4. **Finally, let's find the high and low points (extrema).**
* **At $t = -1$:** The function changed from increasing to decreasing. This means it's a **local maximum**. Let's find its value: $H(-1) = \frac{3}{2}(-1)^4 - (-1)^6 = \frac{3}{2}(1) - 1 = \frac{3}{2} - 1 = \frac{1}{2}$.
* **At $t = 0$:** The function changed from decreasing to increasing. This means it's a **local minimum**. Let's find its value: $H(0) = \frac{3}{2}(0)^4 - (0)^6 = 0 - 0 = 0$.
* **At $t = 1$:** The function changed from increasing to decreasing. This means it's a **local maximum**. Let's find its value: $H(1) = \frac{3}{2}(1)^4 - (1)^6 = \frac{3}{2}(1) - 1 = \frac{3}{2} - 1 = \frac{1}{2}$.

To find the **absolute** highest or lowest points, we need to think about what happens as $t$ gets really, really big (positive or negative).
Look at $H(t) = \frac{3}{2} t^4 - t^6$. When $t$ is huge, the $-t^6$ part will be much bigger than the $\frac{3}{2} t^4$ part.

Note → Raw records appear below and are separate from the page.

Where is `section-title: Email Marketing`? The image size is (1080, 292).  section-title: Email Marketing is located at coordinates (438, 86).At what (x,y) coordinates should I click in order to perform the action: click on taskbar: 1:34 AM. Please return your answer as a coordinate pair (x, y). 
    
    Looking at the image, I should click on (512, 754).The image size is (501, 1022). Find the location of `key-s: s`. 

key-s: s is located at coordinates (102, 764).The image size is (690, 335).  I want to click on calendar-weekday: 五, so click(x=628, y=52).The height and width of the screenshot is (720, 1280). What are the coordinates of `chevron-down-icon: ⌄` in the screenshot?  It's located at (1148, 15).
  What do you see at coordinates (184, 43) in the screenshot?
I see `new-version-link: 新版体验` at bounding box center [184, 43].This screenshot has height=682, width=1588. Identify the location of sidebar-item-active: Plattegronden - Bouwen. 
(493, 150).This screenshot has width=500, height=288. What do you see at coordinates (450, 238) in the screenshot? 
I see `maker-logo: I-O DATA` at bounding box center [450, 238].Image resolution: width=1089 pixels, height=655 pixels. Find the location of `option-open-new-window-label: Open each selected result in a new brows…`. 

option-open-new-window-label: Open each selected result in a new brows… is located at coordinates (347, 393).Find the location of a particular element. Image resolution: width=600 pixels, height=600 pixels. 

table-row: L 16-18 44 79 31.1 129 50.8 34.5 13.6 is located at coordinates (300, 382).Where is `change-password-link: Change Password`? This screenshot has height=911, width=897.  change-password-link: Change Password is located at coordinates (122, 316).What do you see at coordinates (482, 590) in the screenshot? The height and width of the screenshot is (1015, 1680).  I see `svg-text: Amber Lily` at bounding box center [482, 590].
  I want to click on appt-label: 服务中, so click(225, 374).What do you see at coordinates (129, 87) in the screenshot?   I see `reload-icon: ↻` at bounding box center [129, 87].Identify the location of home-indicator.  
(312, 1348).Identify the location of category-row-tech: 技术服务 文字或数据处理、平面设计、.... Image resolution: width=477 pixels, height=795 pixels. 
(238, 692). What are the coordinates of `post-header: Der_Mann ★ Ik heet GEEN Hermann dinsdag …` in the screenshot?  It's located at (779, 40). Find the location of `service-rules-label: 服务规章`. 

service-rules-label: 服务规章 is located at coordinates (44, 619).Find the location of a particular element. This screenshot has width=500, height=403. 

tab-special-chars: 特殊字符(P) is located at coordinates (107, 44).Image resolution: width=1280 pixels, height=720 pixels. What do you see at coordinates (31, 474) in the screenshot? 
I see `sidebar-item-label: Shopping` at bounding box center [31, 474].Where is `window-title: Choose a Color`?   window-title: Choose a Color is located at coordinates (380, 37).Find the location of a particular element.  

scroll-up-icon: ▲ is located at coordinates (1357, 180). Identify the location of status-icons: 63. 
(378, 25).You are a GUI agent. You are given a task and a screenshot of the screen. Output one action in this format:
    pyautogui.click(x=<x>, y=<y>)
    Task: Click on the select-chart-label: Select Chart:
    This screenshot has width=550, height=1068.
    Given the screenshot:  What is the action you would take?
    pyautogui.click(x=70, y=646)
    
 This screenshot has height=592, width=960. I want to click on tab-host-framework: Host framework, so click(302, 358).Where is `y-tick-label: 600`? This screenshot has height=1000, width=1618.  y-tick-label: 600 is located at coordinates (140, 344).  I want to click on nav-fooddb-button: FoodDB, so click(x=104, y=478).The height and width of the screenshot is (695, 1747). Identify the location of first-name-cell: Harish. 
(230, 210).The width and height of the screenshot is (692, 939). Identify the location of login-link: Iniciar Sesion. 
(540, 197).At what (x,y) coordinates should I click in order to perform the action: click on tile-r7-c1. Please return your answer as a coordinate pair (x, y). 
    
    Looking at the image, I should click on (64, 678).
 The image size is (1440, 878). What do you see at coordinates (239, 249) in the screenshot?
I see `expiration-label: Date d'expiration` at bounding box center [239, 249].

So, as $t \to \infty$, $H(t) \to -\infty$. And as $t \to -\infty$, $H(t) \to -\infty$.
Since the function goes down forever on both ends, there is **no absolute minimum**.
The absolute maximum will be the highest local maximum we found. Both local maxima are $\frac{1}{2}$. So, the **absolute maximum** is $\frac{1}{2}$, and it happens at $t=-1$ and $t=1$.